Sa fascination pour l'empereur Huizong tire son origine de son intérêt pour la peinture et la calligraphie chinoises. La première fois qu'il vit un portrait du monarque, il eut immédiatement un sentiment de familiarité. Il eut également une forte sensation de déjà vu, alors qu'il faisait des recherches en Chine continentale, quand il visita Kaifeng, la capitale des Song du Nord : l'ancien tracé des rues et la position des bâtiments importants de l'époque, comme le temple du dieu de la cité, y sont encore apparents. Sa conviction qu'il fut jadis un haut fonctionnaire à la cour de Huizong s'en trouva renforcée, et il reste persuadé que sa mission dans cette vie est de rectifier les méprises qui courent depuis des siècles à propos de l'empereur Huizong, afin de lui rendre la place qui lui revient dans l'histoire de la Chine.

Dans son livre Intégrité impériale à paraître à Paris ce printemps, Joppert cite fréquemment les écrits de Huizong ainsi que de nombreux autres documents historiques, dressant une analyse systématique des contributions considérables qu'apporta l'empereur à la culture chinoise.

Intégrité impériale

Lors de son premier séjour à Taiwan, le jeune ricardo rencontra plusieurs lettrés distingués qui lui inspirèrent une passion pour la calligraphie.

Il souligne que Huizong était un grand amateur des arts, qui croyait que la culture chinoise avait atteint son apogée après mille ans d'évolution. Aussi se livrait-il à la promotion et à la documentation méthodique de tous les aspects de la culture–calligraphie, peinture, poésie, littérature, musique, rites, architecture, paysagisme, poterie, archéologie, minéralogie et philosophie–dans l'objectif de réaliser un canon complet de la civilisation chinoise.

A cause de ses faiblesses militaires, la dynastie des Song du Nord ne parvint pas à résister aux Djurtchètes [la dynastie Jin 金] et Huizong fut fait prisonnier et emmené en Mandchourie [où il serait mort de faim oublié au fond d'un puits asséché]. Toutefois, ses idées politiques et l'atmosphère culturelle qu'il avait fait naître s'épanouirent progressivement, et la civilisation chinoise fut profondément influencée par son approche taoïste de la vie.

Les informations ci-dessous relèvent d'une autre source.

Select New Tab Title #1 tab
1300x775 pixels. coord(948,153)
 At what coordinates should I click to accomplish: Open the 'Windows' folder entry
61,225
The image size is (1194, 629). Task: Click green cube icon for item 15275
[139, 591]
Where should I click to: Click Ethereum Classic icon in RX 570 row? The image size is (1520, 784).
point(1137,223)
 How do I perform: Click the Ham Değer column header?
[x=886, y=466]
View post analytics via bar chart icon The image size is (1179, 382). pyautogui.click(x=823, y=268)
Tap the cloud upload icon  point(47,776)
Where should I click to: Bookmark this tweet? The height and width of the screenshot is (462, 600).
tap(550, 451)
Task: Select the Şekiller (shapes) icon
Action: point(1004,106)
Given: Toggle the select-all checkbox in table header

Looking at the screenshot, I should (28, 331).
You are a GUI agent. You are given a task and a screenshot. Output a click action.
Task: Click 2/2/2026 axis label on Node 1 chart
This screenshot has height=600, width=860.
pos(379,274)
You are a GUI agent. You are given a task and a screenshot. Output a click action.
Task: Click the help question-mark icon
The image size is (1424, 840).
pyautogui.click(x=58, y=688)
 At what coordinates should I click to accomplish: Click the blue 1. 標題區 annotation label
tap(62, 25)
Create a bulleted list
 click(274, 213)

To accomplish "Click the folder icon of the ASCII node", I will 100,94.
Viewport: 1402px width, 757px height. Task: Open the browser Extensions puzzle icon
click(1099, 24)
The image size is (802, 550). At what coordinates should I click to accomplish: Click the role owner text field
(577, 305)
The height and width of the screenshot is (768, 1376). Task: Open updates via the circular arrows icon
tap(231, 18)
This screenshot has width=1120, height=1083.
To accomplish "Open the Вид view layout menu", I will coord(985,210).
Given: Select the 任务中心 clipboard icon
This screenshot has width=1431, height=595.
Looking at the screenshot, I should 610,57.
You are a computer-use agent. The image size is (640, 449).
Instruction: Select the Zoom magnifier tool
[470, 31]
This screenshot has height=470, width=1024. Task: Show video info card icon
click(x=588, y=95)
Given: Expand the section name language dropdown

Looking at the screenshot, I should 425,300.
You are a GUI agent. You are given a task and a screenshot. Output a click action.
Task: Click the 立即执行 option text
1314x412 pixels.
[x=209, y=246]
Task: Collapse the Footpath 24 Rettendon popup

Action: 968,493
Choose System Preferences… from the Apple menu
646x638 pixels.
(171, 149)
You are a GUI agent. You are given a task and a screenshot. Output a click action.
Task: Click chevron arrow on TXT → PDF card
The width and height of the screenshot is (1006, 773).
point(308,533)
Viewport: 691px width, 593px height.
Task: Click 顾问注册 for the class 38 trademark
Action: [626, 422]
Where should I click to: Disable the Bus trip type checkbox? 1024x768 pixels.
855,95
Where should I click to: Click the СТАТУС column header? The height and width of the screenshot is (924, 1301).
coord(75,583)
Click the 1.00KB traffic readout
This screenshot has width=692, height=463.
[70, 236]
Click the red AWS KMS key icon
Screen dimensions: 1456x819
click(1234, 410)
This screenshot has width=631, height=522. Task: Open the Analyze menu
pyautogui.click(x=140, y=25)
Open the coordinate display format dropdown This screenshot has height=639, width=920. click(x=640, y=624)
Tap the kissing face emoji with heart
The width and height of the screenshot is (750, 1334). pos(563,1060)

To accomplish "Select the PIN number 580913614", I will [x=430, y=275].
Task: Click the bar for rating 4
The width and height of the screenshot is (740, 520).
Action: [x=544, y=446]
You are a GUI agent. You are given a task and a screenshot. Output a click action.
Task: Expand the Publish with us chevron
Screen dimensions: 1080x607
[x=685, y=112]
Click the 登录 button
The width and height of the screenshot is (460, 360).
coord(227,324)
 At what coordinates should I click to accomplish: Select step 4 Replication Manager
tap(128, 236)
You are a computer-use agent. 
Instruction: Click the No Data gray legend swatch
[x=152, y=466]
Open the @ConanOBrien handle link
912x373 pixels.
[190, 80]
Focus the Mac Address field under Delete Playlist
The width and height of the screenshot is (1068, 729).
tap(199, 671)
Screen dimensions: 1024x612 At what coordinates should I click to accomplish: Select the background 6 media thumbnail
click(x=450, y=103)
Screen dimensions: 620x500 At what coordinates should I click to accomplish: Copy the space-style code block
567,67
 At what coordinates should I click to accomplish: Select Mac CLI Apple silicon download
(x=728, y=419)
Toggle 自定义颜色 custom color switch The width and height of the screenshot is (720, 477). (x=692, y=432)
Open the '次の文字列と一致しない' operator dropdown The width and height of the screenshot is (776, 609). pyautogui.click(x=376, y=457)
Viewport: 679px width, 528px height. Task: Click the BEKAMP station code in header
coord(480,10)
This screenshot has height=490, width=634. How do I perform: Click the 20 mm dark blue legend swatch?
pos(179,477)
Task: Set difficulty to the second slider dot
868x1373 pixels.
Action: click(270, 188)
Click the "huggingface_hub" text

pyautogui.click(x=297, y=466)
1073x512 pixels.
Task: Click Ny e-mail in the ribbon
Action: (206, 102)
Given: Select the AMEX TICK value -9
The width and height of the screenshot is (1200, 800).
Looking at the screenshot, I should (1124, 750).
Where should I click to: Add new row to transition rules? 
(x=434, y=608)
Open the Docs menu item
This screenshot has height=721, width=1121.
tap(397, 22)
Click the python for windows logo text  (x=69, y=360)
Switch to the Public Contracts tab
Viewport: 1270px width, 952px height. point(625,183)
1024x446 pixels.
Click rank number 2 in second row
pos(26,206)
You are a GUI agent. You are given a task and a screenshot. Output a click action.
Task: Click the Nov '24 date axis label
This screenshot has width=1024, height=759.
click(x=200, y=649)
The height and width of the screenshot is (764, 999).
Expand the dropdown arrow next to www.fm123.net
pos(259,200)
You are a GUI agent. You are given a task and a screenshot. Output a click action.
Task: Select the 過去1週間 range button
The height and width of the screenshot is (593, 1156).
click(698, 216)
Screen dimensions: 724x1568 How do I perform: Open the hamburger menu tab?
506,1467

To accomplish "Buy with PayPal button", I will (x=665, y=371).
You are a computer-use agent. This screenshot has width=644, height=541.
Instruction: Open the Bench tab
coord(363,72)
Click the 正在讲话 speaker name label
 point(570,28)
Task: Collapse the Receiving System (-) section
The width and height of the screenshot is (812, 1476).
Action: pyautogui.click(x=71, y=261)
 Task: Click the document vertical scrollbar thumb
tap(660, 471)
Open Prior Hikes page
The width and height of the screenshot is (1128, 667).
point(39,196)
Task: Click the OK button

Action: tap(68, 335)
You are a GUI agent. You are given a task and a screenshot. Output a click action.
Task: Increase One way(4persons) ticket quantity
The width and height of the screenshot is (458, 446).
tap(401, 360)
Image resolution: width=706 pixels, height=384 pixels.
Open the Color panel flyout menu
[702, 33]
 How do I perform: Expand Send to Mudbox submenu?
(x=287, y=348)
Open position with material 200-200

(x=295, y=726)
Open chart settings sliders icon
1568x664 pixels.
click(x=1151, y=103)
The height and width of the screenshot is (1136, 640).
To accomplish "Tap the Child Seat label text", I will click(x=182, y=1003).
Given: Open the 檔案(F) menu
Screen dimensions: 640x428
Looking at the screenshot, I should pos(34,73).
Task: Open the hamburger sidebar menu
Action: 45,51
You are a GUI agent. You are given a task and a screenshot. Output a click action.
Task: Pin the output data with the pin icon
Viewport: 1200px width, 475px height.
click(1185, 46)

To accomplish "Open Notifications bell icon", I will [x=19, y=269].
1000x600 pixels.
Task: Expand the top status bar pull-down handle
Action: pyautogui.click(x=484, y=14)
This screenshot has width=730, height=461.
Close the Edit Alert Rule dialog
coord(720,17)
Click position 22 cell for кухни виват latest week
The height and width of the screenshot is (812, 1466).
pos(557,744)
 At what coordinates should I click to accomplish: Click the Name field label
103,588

Bien que Huizong ait été loué pour ses qualités d'artiste, et que ses accomplissements soient mentionnés ici et là dans les vieux documents, jusqu'à présent il n'existait aucun compte -rendu systématique de son immense apport à la culture et à l'héritage de la Chine. Ricardo Joppert s'est donc mis en devoir de réaliser cet ouvrage de référence. A la question de savoir pourquoi il a choisi de publier son livre en français et à Paris d'abord, le sinologue brésilien explique qu'en 1998 et 1999, des expositions à Paris d'oeuvres et d'objets provenant du musée du Palais de Taipei avaient fait sensation. Un grand nombre d'oeuvres exposées dataient de la dynastie Song, et les guides soulignaient que l'empereur Huizong est considéré comme le fondateur de la collection actuelle du musée. Depuis quelques années, Huizong est ainsi réapparu plusieurs fois dans le paysage culturel parisien. Joppert a donc pensé qu'il serait judicieux de poursuivre cet effort et d'offrir aux Français une chance supplémentaire de mieux connaître l'empereur au destin tragique.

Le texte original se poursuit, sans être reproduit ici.